Literature has documented that there are several types of social networks common across cultures, including “diverse” (maintaining diverse social ties), “family” (focusing on family relationships), “friends” (focusing on relationships with friends), and “restricted” (generally lacking social ties). Few network studies, however, have included individuals of different stages of life, mostly focusing on older adults. The purposes of this study were to: (1) develop an empirical typology of the social networks in Korean adults aged 18 and older; and (2) examine the relation of network types on depressive symptoms and satisfaction with life. We hypothesized that there would be both common and unique network types in Korean adults and that different types of network would be differentially associated with depressive symptoms and satisfaction with life.
Data for this study were drawn from the survey with community-dwelling adults aged 18 and older in South Korea. Multi-stage quota sampling was used to collect a sample of 1,017 respondents representing three life stages: young adults (age 18-44), middle-aged adults (age 45-64), and older adults (age 65 and over). Latent profile analysis (LPA) was conducted based on eight social network-related variables: marital status, living arrangement, number of family confidants, number of friend confidants, frequency of contact with friends using phone or social media, frequency of participation in social groups, frequency of conversation with neighbors, and perceived closeness of family. The identified typologies were then regressed on depressive symptoms and satisfaction with life. Data analyses were performed using Mplus (v.8) and SPSS statistical program (v.25).

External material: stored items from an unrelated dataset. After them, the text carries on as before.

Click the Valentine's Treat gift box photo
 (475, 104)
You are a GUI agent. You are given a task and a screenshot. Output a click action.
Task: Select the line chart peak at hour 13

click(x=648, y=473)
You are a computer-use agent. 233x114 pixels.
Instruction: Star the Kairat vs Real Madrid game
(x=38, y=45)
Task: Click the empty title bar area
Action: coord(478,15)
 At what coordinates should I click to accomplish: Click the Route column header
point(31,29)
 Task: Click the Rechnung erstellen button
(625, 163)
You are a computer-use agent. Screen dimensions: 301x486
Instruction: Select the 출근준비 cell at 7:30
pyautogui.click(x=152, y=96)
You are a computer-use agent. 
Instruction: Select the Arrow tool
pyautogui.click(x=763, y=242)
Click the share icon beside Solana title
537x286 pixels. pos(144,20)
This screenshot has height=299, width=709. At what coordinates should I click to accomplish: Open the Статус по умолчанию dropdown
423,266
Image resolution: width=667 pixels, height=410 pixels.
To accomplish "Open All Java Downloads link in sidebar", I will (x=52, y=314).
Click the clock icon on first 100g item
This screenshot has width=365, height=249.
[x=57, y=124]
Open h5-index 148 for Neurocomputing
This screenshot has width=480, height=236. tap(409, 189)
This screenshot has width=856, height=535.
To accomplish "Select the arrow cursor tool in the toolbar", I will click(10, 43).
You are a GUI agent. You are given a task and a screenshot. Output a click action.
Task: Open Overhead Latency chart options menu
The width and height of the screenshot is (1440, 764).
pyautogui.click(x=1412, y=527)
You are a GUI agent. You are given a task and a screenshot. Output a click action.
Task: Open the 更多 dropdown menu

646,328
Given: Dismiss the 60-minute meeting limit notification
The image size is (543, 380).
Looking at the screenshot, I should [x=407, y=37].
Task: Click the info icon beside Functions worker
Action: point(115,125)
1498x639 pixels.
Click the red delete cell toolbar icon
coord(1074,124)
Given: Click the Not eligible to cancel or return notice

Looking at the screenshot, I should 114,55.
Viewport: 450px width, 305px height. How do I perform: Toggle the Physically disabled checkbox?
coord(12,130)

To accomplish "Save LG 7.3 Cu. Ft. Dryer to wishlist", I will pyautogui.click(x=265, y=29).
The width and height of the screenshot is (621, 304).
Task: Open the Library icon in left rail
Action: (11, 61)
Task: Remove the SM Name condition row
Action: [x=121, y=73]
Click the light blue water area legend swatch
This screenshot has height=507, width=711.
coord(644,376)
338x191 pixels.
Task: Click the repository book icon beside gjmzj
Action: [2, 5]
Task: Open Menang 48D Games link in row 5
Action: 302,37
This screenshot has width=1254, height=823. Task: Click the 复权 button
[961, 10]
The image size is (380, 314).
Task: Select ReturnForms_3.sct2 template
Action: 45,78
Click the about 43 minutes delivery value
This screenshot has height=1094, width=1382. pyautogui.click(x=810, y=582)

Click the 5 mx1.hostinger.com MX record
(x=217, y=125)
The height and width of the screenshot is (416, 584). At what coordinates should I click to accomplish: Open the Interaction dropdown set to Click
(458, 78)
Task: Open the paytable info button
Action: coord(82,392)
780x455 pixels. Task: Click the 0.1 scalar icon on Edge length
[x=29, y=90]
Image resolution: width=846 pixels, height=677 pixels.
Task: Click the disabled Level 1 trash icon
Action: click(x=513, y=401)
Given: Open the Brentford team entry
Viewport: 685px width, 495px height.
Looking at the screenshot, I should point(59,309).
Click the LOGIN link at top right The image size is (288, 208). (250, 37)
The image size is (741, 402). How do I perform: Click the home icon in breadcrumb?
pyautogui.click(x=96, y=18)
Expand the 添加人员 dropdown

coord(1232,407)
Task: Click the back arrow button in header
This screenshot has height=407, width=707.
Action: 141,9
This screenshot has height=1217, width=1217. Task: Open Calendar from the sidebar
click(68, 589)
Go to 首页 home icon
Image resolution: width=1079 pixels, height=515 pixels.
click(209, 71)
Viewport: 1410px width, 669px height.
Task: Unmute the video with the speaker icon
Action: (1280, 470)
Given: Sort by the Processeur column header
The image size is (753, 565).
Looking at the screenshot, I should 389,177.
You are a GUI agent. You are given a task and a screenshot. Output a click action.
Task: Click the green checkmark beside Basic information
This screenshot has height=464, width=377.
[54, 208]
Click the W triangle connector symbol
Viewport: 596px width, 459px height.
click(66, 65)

LPA identified a model with four network types as being the most optimal (BIC=17286.04, Entropy=.80, LMR-LRT= p < .05, BLRT= p < .001). The groups were labeled as “diverse-family” (enriched networks with strong endorsement with family members), “diverse-friend” (enriched networks with strong endorsement with friends and social activities), “marginal-neighbor” (structurally disengaged and marginally engaged with social relationships except neighbors), and “restricted-media” (having limited relationships but connected with friends via phone or social media). The results from regression models showed that when compared to the “marginal-neighbor” group, all other social network types were associated with reduced levels of depressive symptoms, and the “diverse-friend” type had higher levels of satisfaction with life.
Conclusions and Implications
The overall results support hypotheses that identified networks would be in line with common network types (family, friend) and that unique network types would emerge (marginal-neighbor, restricted-media). The network types were also differentially associated with depressive symptoms and satisfaction with life. It is noteworthy that the marginal-neighbor group that was structurally disengaged (not married and living alone) yet marginally engaged had lower psychological well-being than the restricted-media group whose networks were mostly restricted yet connected with friends via media. Findings point out the importance of understanding risk groups in network vulnerabilities when considering interventions. For example, the majority of the marginal-neighbor group were older, female, poorly educated, and economically disadvantaged. Network-based interventions could help identify such vulnerable groups (e.g., economically disadvantaged older women) and provide needed support.